Da Redação
A Justiça Federal condenou dois empresários do setor de transportes por deixarem de registrar adequadamente motoristas contratados para o transporte de trabalhadores durante a safra de maçãs em Vacaria, no Rio Grande do Sul. A sentença foi proferida em 22 de abril pelo juiz Daniel Antoniazzi Freitag, da 5ª Vara Federal de Caxias do Sul.
Os dois condenados receberão pena de 3 anos e 4 meses de reclusão em regime aberto, substituída por prestação de serviços à comunidade, pagamento de três salários mínimos e multa.
O que aconteceu
Segundo a denúncia do Ministério Público Federal (MPF), cinco pessoas — sócios e administradores de um grupo de empresas de transportes — teriam agido de forma coordenada entre junho de 2021 e fevereiro de 2022 para omitir dados de trabalhadores em documentos como a Carteira de Trabalho e Previdência Social (CTPS) e folhas de pagamento.
A fiscalização do Ministério do Trabalho identificou irregularidades que iam além do simples não registro: havia problemas também com pagamentos, alimentação e acomodação dos trabalhadores safristas contratados para a colheita de maçãs na região.
A defesa e o argumento da sazonalidade
Os advogados dos réus alegaram que o setor de colheita de frutas tem natureza sazonal, o que tornaria as contratações e demissões em massa uma característica inevitável da atividade. Argumentaram ainda que as empresas da família operavam de forma independente — e que, quando um membro precisava de ônibus extras, recorria a um parente em vez de contratar terceiros.
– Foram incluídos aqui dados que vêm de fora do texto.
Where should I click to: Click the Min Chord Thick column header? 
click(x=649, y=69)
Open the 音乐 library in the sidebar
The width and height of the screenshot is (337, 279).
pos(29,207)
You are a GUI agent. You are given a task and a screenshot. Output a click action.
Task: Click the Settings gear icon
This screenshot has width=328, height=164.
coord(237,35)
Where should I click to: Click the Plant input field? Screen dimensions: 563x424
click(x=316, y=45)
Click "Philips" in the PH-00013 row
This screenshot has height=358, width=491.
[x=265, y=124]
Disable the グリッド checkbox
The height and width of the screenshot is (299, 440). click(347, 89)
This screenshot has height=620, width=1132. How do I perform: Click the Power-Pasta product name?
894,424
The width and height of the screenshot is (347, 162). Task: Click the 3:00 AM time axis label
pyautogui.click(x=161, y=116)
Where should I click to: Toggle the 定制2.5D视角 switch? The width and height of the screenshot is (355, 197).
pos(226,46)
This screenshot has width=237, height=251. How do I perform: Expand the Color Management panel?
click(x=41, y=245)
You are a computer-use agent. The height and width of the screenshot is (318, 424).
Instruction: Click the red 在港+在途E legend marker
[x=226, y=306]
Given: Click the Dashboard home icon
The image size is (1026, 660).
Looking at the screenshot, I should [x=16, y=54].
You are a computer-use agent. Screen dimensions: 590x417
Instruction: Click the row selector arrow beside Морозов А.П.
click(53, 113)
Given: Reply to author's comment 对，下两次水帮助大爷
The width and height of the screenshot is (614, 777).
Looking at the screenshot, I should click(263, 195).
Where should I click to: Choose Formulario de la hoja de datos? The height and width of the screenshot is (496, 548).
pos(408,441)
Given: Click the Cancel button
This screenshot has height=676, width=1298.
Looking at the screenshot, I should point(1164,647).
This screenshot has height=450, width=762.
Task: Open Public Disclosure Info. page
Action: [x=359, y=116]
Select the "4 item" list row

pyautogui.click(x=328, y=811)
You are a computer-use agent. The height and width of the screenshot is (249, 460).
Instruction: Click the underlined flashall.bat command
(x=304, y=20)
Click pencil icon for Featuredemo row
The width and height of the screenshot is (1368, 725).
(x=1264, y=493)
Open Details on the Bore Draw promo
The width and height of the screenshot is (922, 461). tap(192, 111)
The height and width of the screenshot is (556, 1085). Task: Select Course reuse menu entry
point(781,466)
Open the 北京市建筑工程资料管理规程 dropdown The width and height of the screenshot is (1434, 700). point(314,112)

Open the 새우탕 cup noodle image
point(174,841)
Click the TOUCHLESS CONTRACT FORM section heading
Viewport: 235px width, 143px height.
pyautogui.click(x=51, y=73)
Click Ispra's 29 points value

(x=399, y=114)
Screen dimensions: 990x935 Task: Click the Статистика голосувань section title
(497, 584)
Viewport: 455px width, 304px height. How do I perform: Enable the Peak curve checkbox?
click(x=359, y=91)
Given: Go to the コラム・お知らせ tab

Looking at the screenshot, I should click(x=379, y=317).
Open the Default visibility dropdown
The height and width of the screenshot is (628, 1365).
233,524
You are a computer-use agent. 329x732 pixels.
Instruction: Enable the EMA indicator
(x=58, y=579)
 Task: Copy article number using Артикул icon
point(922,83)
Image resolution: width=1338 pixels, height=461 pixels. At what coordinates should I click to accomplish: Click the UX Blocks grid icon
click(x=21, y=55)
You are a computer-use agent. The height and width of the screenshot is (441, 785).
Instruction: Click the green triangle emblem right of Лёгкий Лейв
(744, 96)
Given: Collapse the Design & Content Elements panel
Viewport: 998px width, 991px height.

A defesa também destacou que, após a fiscalização do Ministério Público do Trabalho, os vínculos empregatícios foram regularizados com a assinatura das carteiras de trabalho.
Por que o argumento não convenceu o juiz
O magistrado rejeitou a tese da sazonalidade como justificativa para a falta de registro. “A fiscalização e os depoimentos revelaram que diversos motoristas trabalharam por anos nessas condições sem a devida formalização”, afirmou o juiz Freitag na sentença.
O caso se enquadra no artigo 297, parágrafo 4º, do Código Penal, que prevê como crime a omissão do registro de contratos de trabalho de empregados em documentos oficiais — conduta tratada como falsificação de documento público.
Quem foi condenado — e quem foi absolvido
O juiz concluiu que apenas dois dos cinco réus de fato dirigiam o negócio e tinham responsabilidade direta pelas irregularidades. Os outros três foram usados como “laranjas” para a constituição de diferentes pessoas jurídicas, sem que ficasse provado que participaram com intenção criminosa.
Quanto à acusação de associação criminosa, Freitag entendeu que a cooperação entre parentes numa atividade empresarial — mesmo que irregular — não configura automaticamente uma organização voltada para o crime. “Não houve prova de que os acusados se reuniram com o ânimo deliberado de estruturar uma organização para a prática da omissão de dados nas CTPs dos motoristas”, explicou o juiz.
Penas e próximos passos
Os dois condenados terão de cumprir pena em regime aberto, com prestação de serviços à comunidade, pagamento equivalente a três salários mínimos e 126 dias-multa, calculados à razão de 1/20 do salário mínimo cada.
A decisão ainda pode ser contestada no Tribunal Regional Federal da 4ª Região (TRF-4), instância superior responsável por julgar recursos de casos da Justiça Federal no Sul do Brasil.